YOUR INSTRUCTIONS -
In the data below, how many lines contain the string "will"? Give only the number.

MATERIAL FOR THE TASK START

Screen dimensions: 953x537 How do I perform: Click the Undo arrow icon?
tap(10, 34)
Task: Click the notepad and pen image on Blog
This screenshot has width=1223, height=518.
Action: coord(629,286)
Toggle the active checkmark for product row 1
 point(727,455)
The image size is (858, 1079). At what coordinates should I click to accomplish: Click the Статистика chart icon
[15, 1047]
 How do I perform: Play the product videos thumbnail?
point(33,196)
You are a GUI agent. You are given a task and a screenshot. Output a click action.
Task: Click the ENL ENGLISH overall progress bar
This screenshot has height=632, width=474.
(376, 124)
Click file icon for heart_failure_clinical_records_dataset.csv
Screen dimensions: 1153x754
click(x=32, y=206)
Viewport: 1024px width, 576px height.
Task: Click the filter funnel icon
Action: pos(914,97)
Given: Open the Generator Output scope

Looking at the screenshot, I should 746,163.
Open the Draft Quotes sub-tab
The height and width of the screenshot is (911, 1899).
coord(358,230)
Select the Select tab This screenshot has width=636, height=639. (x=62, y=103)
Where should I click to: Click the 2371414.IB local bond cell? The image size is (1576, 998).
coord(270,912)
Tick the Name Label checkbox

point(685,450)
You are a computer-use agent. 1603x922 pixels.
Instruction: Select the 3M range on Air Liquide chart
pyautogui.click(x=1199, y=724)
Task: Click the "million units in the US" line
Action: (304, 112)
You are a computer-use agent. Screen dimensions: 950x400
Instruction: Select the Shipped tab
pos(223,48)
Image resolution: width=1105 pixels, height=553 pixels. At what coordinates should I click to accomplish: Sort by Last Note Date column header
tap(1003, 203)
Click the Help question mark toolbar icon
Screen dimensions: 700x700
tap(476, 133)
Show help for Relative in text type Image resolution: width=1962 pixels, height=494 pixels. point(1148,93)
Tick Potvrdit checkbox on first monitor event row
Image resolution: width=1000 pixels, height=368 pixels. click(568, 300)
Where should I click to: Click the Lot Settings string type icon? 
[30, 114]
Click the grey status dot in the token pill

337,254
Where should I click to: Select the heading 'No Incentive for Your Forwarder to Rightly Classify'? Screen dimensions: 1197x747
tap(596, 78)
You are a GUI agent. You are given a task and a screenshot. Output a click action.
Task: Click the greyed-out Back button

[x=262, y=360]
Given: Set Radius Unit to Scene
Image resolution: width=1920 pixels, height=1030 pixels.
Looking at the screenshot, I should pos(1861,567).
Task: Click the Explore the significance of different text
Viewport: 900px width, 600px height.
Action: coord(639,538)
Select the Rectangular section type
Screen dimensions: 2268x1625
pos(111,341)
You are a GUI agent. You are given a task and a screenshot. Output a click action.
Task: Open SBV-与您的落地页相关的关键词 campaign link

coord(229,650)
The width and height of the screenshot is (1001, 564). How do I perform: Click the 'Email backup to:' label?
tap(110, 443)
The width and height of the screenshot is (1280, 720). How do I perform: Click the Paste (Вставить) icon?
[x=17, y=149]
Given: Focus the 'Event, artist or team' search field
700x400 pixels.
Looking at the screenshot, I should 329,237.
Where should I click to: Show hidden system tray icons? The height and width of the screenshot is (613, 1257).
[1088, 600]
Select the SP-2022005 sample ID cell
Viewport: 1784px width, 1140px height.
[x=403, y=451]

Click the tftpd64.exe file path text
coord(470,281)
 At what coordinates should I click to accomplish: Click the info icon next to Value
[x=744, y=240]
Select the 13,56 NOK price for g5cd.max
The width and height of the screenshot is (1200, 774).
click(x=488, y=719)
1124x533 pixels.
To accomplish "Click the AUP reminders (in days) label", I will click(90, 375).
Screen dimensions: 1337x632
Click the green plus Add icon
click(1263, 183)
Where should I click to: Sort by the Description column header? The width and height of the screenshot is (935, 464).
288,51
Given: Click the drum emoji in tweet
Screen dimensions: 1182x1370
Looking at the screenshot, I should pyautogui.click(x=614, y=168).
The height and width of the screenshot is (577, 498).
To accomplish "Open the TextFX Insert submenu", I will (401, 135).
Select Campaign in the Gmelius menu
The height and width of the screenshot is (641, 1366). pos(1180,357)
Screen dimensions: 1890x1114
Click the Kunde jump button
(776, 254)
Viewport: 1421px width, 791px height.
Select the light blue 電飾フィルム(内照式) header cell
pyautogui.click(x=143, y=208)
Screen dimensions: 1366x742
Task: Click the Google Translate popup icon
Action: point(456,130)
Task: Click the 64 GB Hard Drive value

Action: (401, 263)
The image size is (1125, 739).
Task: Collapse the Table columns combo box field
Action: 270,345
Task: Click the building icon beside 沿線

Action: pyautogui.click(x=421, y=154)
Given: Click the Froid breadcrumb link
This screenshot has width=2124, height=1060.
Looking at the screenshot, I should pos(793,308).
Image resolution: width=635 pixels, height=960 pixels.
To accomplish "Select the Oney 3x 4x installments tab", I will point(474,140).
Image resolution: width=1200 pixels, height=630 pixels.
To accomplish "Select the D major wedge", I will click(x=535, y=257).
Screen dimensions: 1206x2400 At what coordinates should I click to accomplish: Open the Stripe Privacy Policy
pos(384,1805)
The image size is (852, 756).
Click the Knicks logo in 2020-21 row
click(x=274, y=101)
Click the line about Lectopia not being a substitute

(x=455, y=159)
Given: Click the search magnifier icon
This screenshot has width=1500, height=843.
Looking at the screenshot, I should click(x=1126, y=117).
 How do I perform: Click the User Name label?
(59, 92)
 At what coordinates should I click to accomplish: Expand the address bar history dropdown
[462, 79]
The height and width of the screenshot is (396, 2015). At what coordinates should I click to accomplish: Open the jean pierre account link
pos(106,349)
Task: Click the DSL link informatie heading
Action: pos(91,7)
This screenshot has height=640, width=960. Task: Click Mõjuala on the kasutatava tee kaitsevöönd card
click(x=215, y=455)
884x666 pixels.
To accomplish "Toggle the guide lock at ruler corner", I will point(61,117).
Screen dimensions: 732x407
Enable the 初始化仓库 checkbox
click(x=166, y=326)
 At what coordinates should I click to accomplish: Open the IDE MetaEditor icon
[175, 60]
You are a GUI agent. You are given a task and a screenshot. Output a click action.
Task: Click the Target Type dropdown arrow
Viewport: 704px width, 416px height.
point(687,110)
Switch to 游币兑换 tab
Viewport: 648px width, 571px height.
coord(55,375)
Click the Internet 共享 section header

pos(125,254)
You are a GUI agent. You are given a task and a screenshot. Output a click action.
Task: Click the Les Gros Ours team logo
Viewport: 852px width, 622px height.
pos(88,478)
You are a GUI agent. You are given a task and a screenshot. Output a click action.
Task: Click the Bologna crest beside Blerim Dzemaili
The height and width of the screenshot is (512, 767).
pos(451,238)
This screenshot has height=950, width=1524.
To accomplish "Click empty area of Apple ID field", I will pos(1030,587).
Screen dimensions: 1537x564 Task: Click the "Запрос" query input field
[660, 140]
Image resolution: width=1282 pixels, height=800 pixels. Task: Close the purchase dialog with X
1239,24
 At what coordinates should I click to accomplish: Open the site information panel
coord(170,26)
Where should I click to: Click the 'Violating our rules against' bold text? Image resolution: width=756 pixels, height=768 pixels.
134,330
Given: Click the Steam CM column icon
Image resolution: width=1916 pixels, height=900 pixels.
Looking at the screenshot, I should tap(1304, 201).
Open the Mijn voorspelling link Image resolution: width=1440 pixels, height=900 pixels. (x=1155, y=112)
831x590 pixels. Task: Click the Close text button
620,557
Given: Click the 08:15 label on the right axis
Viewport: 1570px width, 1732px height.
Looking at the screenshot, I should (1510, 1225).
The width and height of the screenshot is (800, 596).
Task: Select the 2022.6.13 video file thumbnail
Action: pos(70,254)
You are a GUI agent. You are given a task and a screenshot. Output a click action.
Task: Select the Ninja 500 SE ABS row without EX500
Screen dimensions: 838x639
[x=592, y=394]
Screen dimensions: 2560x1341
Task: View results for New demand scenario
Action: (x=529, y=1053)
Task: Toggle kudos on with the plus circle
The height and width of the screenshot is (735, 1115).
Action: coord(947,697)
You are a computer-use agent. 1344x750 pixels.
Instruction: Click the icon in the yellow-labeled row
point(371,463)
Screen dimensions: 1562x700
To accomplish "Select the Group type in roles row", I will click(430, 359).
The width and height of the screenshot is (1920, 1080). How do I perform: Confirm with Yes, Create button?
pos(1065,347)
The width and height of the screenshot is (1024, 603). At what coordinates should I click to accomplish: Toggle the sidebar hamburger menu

MATERIAL FOR THE TASK END

OUTPUT FOR THIS EXERCISE -
7